Direction lavabo pour se laver les mains—on dit merci à la crèche parce qu’à 18 mois, petit bout se décrassait les mains tout seul comme un champion. Puis on leur sert une tasse de tisane d’orge grillée (麦茶). Les activités varient selon les jours. Jeux au parc, danse et musique, peinture et dessin, tripoter de la nourriture lors d’atelier de découverte (ils ont ainsi fait le tofu, les champignons, le chou-fleur, la patate douce…). Vient le repas, cuisiné sur place à partir d’ingrédients frais achetés auprès de partenaires de l’entreprise. Une baie vitrée permet aux parents de voir la cuisine et les cuisiniers en passant dans le couloir. Entre 13:00 et 15:00 c’est la sieste sur les futons qui sont sortis dans la petite salle. Les parents fournissent la serviette qui sert de couverture. Tous les vendredi on repart avec, ainsi qu’avec le drap, pour faire la lessive le weekend. Après la sieste vient le goûter, puis diverses activités jusqu’à l’heure du retour. 

La crèche utilise l’application CoDMON et tous les jours à 16:00 on reçoit une petite mise à jour : repas, dodo, humeur générale… L’application permet aussi de savoir quel a été le repas et le gouter du jour et ce que la nutritionniste de la crèche recommande comme diner. Je trouve cette idée géniale, mais la cuisine n’étant pas mon forte, je suis toujours à côté de la plaque… Je suis bien contente de ne pas avoir à remplir un carnet de communication (連絡帳) papier. Certes, cela m’aurait rafraichi la mémoire pour les Kanji, mais le temps que cela m’aurait pris… 

L’ambiance est géniale. Il ne fait aucun doute que les enfants sont très bien traités vu les bouilles épanouies que l’on aperçoit matin et soir. Même notre loustic qui pleurait au début se rue dans le couloir comme si c’était le patron. La méthodologie appliquée est proche de Montessori (du moins c’est mon impression). Les enfants sont considérés comme capables d’apprendre et de faire par eux-mêmes et c’est ce que les maitresses encouragent en douceur en respectant leur rythme. Je n’ai pas de points de repère et je sais que c’est très dépendant de l’enfant, mais après 5 mois de crèche, mini-nous était capable de boire seul, se laver les mains, manger avec cuillère et fourchette, boire la soupe au bol, ranger ses jouets sans qu’on lui dise, se frotter le nez avec un mouchoir et aller le jeter à la poubelle. Alors que nous, parents indignes, nous ne nous étions même pas posé la question de cet apprentissage ! 

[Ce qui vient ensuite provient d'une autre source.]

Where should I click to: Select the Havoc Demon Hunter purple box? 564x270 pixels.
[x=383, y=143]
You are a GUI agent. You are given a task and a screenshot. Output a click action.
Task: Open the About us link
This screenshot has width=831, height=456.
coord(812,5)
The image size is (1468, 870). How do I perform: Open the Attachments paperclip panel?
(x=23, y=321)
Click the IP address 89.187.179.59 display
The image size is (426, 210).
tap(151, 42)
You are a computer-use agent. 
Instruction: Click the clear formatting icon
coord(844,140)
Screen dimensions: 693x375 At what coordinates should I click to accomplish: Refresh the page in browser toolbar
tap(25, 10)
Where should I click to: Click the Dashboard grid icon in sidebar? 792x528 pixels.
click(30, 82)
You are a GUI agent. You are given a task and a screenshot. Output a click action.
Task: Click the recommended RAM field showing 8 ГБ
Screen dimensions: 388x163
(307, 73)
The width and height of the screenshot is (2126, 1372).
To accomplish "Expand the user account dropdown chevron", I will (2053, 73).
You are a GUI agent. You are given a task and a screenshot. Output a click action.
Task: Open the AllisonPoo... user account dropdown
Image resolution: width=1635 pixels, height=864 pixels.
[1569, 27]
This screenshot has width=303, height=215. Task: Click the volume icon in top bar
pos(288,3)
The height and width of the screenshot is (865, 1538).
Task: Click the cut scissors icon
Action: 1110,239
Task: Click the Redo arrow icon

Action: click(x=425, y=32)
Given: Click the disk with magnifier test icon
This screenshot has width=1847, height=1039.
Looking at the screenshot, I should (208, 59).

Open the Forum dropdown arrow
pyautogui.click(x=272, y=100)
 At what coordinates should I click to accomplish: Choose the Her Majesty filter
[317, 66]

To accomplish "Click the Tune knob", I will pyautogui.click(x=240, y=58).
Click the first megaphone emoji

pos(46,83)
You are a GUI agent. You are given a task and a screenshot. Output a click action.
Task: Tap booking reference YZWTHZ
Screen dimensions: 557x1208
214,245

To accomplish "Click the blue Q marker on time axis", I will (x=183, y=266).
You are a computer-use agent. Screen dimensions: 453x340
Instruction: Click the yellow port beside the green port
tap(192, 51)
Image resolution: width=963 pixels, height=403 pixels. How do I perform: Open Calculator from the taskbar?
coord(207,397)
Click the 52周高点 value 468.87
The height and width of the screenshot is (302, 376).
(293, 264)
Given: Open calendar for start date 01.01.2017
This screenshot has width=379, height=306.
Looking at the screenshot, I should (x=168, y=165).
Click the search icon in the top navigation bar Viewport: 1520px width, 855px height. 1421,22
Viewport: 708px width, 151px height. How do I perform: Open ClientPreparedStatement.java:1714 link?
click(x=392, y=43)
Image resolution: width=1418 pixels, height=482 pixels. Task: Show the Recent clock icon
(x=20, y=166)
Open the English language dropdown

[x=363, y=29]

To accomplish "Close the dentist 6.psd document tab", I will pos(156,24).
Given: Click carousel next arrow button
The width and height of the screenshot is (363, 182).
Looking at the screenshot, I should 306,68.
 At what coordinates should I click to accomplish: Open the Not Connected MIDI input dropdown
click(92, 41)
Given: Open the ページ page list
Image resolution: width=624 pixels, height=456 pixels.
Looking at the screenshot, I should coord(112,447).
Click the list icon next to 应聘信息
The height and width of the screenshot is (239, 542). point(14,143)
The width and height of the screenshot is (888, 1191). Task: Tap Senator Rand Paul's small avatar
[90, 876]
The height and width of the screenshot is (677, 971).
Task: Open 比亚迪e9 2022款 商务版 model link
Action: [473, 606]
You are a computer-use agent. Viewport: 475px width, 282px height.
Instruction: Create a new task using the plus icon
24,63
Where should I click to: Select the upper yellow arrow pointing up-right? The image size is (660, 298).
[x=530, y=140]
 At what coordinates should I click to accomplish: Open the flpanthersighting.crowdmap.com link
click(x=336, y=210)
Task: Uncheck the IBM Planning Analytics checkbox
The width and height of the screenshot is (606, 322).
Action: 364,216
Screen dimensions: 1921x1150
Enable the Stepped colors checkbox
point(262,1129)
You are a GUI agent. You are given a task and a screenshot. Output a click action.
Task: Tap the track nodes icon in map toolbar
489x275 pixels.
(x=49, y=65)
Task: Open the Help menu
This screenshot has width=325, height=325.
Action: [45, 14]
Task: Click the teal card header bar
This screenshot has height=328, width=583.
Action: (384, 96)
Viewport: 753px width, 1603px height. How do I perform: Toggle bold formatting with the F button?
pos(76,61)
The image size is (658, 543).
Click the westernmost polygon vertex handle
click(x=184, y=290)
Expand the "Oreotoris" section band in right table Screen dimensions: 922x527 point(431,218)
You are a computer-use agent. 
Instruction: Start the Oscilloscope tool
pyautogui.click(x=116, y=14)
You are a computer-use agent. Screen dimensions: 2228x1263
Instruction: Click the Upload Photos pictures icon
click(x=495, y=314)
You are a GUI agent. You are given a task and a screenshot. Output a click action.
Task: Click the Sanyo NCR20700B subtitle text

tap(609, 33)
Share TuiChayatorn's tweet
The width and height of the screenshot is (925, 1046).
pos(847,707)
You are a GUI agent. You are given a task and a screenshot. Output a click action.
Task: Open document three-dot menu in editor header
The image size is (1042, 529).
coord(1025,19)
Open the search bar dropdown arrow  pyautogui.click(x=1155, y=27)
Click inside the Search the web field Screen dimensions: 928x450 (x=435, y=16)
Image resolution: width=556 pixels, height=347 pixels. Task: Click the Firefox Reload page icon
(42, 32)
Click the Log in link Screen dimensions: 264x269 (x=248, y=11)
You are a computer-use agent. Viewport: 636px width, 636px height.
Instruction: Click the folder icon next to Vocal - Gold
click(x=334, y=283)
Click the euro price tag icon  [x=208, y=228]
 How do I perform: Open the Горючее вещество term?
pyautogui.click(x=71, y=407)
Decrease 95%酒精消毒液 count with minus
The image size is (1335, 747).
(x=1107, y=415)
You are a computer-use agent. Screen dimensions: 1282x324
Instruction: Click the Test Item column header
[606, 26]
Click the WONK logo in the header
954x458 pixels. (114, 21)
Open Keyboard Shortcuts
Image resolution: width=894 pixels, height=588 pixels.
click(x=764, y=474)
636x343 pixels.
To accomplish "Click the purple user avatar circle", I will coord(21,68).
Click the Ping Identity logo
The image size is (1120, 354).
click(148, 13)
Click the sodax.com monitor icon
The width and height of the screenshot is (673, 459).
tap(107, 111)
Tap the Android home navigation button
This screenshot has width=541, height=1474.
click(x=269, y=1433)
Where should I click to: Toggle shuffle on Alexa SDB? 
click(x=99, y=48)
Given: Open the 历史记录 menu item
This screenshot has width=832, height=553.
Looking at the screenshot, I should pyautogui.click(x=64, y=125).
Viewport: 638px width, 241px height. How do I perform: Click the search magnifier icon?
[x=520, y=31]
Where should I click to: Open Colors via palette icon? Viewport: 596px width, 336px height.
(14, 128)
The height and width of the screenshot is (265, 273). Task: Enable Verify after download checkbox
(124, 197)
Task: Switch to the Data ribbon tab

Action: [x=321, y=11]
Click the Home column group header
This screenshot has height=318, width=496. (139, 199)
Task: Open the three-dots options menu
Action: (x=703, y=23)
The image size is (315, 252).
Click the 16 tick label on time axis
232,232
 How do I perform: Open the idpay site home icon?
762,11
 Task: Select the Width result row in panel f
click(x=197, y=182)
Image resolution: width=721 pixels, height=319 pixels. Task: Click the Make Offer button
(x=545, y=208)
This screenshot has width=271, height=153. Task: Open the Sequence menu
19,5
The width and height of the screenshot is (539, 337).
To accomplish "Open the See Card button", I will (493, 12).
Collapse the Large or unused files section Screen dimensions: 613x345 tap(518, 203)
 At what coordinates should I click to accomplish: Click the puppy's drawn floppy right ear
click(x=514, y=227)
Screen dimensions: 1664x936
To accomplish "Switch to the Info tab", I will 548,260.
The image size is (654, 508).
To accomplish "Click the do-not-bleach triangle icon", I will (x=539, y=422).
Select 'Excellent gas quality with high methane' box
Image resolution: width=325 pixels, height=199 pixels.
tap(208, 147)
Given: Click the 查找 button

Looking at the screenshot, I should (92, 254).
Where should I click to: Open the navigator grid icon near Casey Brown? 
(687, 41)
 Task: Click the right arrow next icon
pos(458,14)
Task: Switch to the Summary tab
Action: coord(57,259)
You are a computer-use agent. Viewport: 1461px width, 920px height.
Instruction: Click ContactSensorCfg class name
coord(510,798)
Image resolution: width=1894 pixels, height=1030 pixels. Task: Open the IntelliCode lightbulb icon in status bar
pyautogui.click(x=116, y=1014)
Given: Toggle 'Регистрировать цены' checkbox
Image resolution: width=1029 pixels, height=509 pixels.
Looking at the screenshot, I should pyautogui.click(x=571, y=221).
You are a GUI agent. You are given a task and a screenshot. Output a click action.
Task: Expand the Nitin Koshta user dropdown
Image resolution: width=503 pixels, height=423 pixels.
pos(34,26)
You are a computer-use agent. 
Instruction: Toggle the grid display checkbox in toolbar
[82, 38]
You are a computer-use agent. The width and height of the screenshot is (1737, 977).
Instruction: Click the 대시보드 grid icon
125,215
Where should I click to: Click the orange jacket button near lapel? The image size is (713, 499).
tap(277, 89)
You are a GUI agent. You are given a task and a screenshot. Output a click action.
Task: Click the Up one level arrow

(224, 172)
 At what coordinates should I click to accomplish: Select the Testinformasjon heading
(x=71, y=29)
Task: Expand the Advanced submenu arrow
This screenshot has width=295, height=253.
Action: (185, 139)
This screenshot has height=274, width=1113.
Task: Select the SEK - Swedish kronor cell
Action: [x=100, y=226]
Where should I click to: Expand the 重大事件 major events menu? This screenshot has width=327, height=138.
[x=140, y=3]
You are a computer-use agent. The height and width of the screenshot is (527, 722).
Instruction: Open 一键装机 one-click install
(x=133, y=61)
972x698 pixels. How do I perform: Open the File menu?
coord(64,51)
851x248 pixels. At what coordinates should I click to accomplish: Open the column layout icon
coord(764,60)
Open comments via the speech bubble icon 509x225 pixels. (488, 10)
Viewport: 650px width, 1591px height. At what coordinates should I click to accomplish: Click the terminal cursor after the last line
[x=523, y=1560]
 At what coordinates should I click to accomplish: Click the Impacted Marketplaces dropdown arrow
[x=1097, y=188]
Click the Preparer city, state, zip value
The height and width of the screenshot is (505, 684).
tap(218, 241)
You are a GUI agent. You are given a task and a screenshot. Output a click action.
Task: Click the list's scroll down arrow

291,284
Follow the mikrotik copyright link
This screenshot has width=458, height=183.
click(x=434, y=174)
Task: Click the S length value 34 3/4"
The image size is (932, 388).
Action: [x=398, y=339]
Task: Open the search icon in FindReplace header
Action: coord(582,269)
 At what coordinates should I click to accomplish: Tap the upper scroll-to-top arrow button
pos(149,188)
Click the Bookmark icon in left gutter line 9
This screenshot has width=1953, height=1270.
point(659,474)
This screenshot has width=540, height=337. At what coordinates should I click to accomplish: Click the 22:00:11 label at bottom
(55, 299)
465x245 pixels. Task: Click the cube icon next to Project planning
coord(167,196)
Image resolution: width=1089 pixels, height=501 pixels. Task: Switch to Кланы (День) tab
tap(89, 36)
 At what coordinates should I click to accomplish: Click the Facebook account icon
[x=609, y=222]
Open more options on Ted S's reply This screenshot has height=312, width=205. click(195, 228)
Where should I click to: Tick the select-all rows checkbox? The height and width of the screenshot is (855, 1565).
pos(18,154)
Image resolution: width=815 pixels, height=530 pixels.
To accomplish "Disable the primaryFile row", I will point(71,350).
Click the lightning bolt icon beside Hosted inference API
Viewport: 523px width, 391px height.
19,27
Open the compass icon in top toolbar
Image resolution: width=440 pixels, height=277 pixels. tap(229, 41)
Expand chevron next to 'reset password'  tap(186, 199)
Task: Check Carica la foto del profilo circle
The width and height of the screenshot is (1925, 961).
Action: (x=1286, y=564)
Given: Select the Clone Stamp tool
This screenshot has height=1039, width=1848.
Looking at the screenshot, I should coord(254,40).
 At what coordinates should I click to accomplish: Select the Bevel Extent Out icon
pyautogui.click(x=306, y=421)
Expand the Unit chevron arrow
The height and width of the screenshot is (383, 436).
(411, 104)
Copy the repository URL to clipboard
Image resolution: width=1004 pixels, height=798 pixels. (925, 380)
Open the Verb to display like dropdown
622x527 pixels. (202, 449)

Tous les mois, la crèche propose d’acheter des photographies prises durant la journée. Ce système m’avait fait râler au début, mais en fait avoir des photographies de son enfant montrant ce qui se passe dans la journée est plutôt rigolo. On en a acheté qu’une fois, la qualité n’étant pas très bonne. Mais tous les premiers du mois, on se rue sur le site pour voir les photographies du mois précédent. 

La grande question… Crèche ou maternelle japonaise ?

Nous n’avons pas encore tranché, encore que je penche pour garder la crèche. La maternelle offre plus de structure d’apprentissage, mais des horaires de garde bien plus embêtants pour des parents travaillant à temps plein. La maternelle la plus proche de chez nous est catholique, ce qui ne convient pas du tout à mon mari. Et si nous envisageons une maternelle internationale française, il faut compter près d’un million de yen l’année (et 25 minutes de marche pour nous y rendre). De quoi préférer garder sa petite crèche familiale et préparer l’entrée au primaire avec des petites classes en plus !

 

 

 

 

 

One Reply to “La crèche japonaise : quel bonheur !”

  • Véronique

    Bonjour Amélie,
    Je crois que le choix est vite fait compte tenu de tous les paramètres.
    Merci de nous décrire un Japon plus confidentiel que celui que l’on peut trouver habituellement.